Duisberg versuchte, die Wogen frühzeitig zu glätten, gewann das Wohlwollen der Nazis aber weniger mit guten Worten als mit den Möglichkeiten, die das Unternehmen bot. Auch Bosch wollte Hitler vor allem mit dem Benzinprojekt überzeugen. Das gelang, schließlich schob Hitler die Niederlage im Ersten Weltkrieg in erster Linie auf die Rohstoffknappheit. Danach kritisierten die Nazis zwar weiterhin den Einfluss von Juden auf die deutsche Industrie, nannte die IG Farben aber nicht mehr.
Ende Januar 1933, als Hitler die Macht so gut wie inne hatte, traf dann auch Carl Bosch seine Entscheidung: Am 27. Februar zahlte die IG Farben 1,9 Milliarden Reichsmark auf das Konto der NSDAP ein (Anmerkung CBG: es muss wohl 1,9 Millionen heißen!) – mehr als die anderen Unternehmen. Hitler hatte die Konzerne erpresst. Nur so schien ein Bürgerkrieg abzuwenden zu sein. Nun konnte Hitler seinen Propagandafeldzug mühelos finanzieren.

Der Alltag mit den Nazis
Es folgten weitere Zahlungen: Insgesamt ließ die IG Farben der NSDAP 1933 4,3 Millionen Reichsmark zukommen. Aber Bosch wusste, was er dafür bekommen würde: Hitler rettete sein Projekt zur synthetischen Herstellung von Treibstoff.
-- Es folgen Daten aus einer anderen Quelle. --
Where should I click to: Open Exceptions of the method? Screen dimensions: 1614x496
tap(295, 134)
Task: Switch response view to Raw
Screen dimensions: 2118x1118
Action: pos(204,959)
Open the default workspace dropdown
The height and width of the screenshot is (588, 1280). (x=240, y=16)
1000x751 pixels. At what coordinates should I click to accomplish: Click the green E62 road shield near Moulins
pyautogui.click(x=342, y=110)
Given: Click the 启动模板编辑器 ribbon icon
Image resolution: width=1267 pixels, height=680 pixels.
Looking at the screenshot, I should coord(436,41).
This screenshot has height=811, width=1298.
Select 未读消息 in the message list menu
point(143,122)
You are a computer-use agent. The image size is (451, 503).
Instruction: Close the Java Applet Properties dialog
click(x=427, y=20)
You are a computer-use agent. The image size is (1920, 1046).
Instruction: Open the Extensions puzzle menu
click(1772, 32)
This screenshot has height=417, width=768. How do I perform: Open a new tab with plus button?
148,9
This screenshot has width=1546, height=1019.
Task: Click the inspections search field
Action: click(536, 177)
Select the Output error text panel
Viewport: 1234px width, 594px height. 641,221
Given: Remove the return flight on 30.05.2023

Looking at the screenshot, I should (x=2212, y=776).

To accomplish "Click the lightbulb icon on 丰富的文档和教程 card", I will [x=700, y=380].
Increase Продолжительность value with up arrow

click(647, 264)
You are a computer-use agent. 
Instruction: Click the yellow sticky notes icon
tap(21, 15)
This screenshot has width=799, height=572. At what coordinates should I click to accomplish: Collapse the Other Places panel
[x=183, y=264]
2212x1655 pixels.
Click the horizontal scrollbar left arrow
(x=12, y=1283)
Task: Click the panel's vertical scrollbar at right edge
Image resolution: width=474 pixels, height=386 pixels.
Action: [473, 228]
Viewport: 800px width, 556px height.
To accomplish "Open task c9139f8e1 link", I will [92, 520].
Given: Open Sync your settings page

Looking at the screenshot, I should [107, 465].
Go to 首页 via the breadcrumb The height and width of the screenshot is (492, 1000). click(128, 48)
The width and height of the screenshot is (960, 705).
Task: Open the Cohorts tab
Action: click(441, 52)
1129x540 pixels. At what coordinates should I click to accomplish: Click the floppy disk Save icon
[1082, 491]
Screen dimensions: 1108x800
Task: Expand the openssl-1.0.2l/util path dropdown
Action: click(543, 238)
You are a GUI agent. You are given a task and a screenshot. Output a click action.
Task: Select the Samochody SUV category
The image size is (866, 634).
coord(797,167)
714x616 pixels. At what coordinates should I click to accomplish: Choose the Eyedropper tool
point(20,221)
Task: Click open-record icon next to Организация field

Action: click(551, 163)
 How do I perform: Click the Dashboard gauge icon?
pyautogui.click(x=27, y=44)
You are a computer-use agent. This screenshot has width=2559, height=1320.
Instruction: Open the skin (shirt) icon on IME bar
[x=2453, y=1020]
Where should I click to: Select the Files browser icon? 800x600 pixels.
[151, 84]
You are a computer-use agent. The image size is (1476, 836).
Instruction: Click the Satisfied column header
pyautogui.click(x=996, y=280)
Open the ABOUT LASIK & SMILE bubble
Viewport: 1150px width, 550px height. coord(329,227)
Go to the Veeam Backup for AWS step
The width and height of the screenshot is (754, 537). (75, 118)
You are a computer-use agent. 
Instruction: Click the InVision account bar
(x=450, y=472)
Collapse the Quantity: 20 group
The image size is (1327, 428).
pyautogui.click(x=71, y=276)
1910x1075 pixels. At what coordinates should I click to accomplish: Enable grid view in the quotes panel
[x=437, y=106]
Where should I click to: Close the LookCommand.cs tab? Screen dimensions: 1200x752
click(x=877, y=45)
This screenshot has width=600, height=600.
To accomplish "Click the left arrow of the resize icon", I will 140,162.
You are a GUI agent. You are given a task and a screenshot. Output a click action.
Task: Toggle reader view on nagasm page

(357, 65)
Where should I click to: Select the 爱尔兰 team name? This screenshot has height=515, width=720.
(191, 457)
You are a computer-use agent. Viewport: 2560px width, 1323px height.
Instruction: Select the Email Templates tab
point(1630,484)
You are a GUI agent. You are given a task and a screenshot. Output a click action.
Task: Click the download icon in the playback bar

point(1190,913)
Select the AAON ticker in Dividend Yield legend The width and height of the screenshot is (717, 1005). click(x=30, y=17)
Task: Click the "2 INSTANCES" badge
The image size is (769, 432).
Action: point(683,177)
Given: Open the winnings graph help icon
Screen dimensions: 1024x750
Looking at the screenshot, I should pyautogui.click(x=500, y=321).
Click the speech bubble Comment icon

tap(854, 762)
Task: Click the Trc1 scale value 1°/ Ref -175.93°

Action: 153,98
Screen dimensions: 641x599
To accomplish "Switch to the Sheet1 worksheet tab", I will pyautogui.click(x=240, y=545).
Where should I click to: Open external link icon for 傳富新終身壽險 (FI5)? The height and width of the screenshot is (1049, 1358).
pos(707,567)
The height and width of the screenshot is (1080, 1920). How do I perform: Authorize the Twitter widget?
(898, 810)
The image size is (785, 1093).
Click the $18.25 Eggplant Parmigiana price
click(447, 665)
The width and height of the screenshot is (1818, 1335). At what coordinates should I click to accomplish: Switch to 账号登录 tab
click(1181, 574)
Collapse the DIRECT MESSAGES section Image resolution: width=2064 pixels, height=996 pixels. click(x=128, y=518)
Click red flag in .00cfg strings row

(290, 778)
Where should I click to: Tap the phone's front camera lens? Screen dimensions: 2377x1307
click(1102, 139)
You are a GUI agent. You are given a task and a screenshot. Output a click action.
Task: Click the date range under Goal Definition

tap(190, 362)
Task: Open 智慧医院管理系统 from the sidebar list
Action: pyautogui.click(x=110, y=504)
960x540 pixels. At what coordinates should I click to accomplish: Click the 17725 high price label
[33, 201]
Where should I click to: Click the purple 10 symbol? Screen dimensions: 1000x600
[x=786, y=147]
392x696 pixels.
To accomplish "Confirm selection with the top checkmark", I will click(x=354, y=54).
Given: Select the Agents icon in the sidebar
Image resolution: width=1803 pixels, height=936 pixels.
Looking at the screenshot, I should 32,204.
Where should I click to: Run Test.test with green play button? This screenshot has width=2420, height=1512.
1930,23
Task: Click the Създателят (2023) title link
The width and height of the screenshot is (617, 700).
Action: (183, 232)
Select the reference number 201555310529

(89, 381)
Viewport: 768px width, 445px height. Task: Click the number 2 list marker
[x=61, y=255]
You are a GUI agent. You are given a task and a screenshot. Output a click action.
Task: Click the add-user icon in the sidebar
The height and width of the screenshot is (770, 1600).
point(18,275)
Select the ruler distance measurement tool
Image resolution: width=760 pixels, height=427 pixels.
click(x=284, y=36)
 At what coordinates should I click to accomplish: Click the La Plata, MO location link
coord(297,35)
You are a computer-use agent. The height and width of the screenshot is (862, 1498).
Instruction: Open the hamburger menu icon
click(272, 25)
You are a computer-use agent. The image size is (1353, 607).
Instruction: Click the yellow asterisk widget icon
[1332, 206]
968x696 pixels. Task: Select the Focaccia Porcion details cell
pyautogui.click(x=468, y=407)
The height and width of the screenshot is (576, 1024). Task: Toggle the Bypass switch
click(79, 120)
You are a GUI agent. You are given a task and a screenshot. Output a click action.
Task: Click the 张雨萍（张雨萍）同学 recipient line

Jeffreys schreibt: „In weniger als einem Jahr würde man einen Vertrag von wahrhaft faustischen Dimensionen unterschreiben.“ Damit meinte er den Vertrag über einer Absatzgarantie von 350.000 Tonnen synthetischem Benzin zum einem Mindestpreis, der der IG Farben vor einem Verlust von rund 300 Millionen Reichsmark bewahrte.
Kein Wunder, dass sich der Konzern anpasste und kollaborierte. Carl Bosch war kein Antisemit, konnte aber nicht verhindern, dass immer mehr Juden sein Unternehmen verlassen mussten. Ihm tat es weh, all die guten Wissenschaftler gehen zu sehen. Unter ihnen war auch Fritz Haber. Im Ersten Weltkrieg hat der Patriot noch Giftgas für die Armee entwickelt, nun wurde er – obwohl inzwischen zum Christentum konvertiert – vertrieben.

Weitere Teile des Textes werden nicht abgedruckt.